====== Data supplied ======

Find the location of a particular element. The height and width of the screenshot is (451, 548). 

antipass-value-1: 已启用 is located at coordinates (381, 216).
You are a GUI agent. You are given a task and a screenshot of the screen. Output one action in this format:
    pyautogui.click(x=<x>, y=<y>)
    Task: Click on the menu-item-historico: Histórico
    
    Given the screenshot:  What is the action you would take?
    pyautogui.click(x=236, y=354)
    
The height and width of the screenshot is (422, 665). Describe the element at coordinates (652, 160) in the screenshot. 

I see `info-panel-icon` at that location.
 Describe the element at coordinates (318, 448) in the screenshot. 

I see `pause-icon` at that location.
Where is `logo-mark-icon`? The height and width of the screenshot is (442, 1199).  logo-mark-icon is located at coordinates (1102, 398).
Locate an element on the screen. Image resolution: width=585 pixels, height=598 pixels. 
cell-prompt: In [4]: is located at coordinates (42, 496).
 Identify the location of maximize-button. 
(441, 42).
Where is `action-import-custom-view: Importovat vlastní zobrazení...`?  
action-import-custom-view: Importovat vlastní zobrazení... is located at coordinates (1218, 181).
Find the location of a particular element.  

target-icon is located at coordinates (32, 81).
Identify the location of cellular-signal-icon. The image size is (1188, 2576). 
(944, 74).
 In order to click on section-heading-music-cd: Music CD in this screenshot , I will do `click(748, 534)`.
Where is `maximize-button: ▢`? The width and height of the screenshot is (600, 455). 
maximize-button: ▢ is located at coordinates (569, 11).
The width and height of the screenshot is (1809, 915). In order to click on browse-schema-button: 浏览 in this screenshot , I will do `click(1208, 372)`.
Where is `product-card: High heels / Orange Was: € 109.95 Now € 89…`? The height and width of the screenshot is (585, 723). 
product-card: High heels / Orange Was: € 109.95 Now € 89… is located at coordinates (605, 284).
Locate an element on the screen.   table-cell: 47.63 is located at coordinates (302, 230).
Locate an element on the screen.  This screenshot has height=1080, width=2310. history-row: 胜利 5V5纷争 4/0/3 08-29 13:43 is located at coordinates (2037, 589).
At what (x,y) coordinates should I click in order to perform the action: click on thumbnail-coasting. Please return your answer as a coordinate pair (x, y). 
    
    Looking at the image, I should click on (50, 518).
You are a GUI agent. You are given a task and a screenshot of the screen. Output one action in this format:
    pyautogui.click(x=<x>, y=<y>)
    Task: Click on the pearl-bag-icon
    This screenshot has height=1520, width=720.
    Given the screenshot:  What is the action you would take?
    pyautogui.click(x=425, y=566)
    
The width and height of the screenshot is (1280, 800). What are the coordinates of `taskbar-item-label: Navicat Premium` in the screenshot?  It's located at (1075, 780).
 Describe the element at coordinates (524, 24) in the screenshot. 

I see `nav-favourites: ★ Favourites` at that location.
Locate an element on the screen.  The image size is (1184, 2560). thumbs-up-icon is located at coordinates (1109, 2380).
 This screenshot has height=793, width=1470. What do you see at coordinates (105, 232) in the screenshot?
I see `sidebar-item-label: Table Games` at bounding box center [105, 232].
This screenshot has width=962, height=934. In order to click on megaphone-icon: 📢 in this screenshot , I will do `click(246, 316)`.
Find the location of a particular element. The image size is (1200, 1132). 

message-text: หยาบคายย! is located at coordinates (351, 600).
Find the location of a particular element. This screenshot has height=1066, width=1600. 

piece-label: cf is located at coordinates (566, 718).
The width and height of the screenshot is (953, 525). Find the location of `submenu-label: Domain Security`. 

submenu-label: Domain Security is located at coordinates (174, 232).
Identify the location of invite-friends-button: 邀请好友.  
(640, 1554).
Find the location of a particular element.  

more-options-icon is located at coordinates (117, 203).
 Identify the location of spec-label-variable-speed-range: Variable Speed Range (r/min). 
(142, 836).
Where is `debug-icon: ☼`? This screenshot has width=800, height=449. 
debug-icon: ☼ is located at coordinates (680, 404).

======

Required work:
Copy out all of the material above, switching each "Identify the location of" to "Give the position of" and leaving everything else as it is.

Answer below:
Find the location of a particular element. The height and width of the screenshot is (451, 548). 

antipass-value-1: 已启用 is located at coordinates (381, 216).
You are a GUI agent. You are given a task and a screenshot of the screen. Output one action in this format:
    pyautogui.click(x=<x>, y=<y>)
    Task: Click on the menu-item-historico: Histórico
    
    Given the screenshot:  What is the action you would take?
    pyautogui.click(x=236, y=354)
    
The height and width of the screenshot is (422, 665). Describe the element at coordinates (652, 160) in the screenshot. 

I see `info-panel-icon` at that location.
 Describe the element at coordinates (318, 448) in the screenshot. 

I see `pause-icon` at that location.
Where is `logo-mark-icon`? The height and width of the screenshot is (442, 1199).  logo-mark-icon is located at coordinates (1102, 398).
Locate an element on the screen. Image resolution: width=585 pixels, height=598 pixels. 
cell-prompt: In [4]: is located at coordinates (42, 496).
 Give the position of maximize-button. 
(441, 42).
Where is `action-import-custom-view: Importovat vlastní zobrazení...`?  
action-import-custom-view: Importovat vlastní zobrazení... is located at coordinates (1218, 181).
Find the location of a particular element.  

target-icon is located at coordinates (32, 81).
Give the position of cellular-signal-icon. The image size is (1188, 2576). 
(944, 74).
 In order to click on section-heading-music-cd: Music CD in this screenshot , I will do `click(748, 534)`.
Where is `maximize-button: ▢`? The width and height of the screenshot is (600, 455). 
maximize-button: ▢ is located at coordinates (569, 11).
The width and height of the screenshot is (1809, 915). In order to click on browse-schema-button: 浏览 in this screenshot , I will do `click(1208, 372)`.
Where is `product-card: High heels / Orange Was: € 109.95 Now € 89…`? The height and width of the screenshot is (585, 723). 
product-card: High heels / Orange Was: € 109.95 Now € 89… is located at coordinates (605, 284).
Locate an element on the screen.   table-cell: 47.63 is located at coordinates (302, 230).
Locate an element on the screen.  This screenshot has height=1080, width=2310. history-row: 胜利 5V5纷争 4/0/3 08-29 13:43 is located at coordinates (2037, 589).
At what (x,y) coordinates should I click in order to perform the action: click on thumbnail-coasting. Please return your answer as a coordinate pair (x, y). 
    
    Looking at the image, I should click on (50, 518).
You are a GUI agent. You are given a task and a screenshot of the screen. Output one action in this format:
    pyautogui.click(x=<x>, y=<y>)
    Task: Click on the pearl-bag-icon
    This screenshot has height=1520, width=720.
    Given the screenshot:  What is the action you would take?
    pyautogui.click(x=425, y=566)
    
The width and height of the screenshot is (1280, 800). What are the coordinates of `taskbar-item-label: Navicat Premium` in the screenshot?  It's located at (1075, 780).
 Describe the element at coordinates (524, 24) in the screenshot. 

I see `nav-favourites: ★ Favourites` at that location.
Locate an element on the screen.  The image size is (1184, 2560). thumbs-up-icon is located at coordinates (1109, 2380).
 This screenshot has height=793, width=1470. What do you see at coordinates (105, 232) in the screenshot?
I see `sidebar-item-label: Table Games` at bounding box center [105, 232].
This screenshot has width=962, height=934. In order to click on megaphone-icon: 📢 in this screenshot , I will do `click(246, 316)`.
Find the location of a particular element. The image size is (1200, 1132). 

message-text: หยาบคายย! is located at coordinates (351, 600).
Find the location of a particular element. This screenshot has height=1066, width=1600. 

piece-label: cf is located at coordinates (566, 718).
The width and height of the screenshot is (953, 525). Find the location of `submenu-label: Domain Security`. 

submenu-label: Domain Security is located at coordinates (174, 232).
Give the position of invite-friends-button: 邀请好友.  
(640, 1554).
Find the location of a particular element.  

more-options-icon is located at coordinates (117, 203).
 Give the position of spec-label-variable-speed-range: Variable Speed Range (r/min). 
(142, 836).
Where is `debug-icon: ☼`? This screenshot has width=800, height=449. 
debug-icon: ☼ is located at coordinates (680, 404).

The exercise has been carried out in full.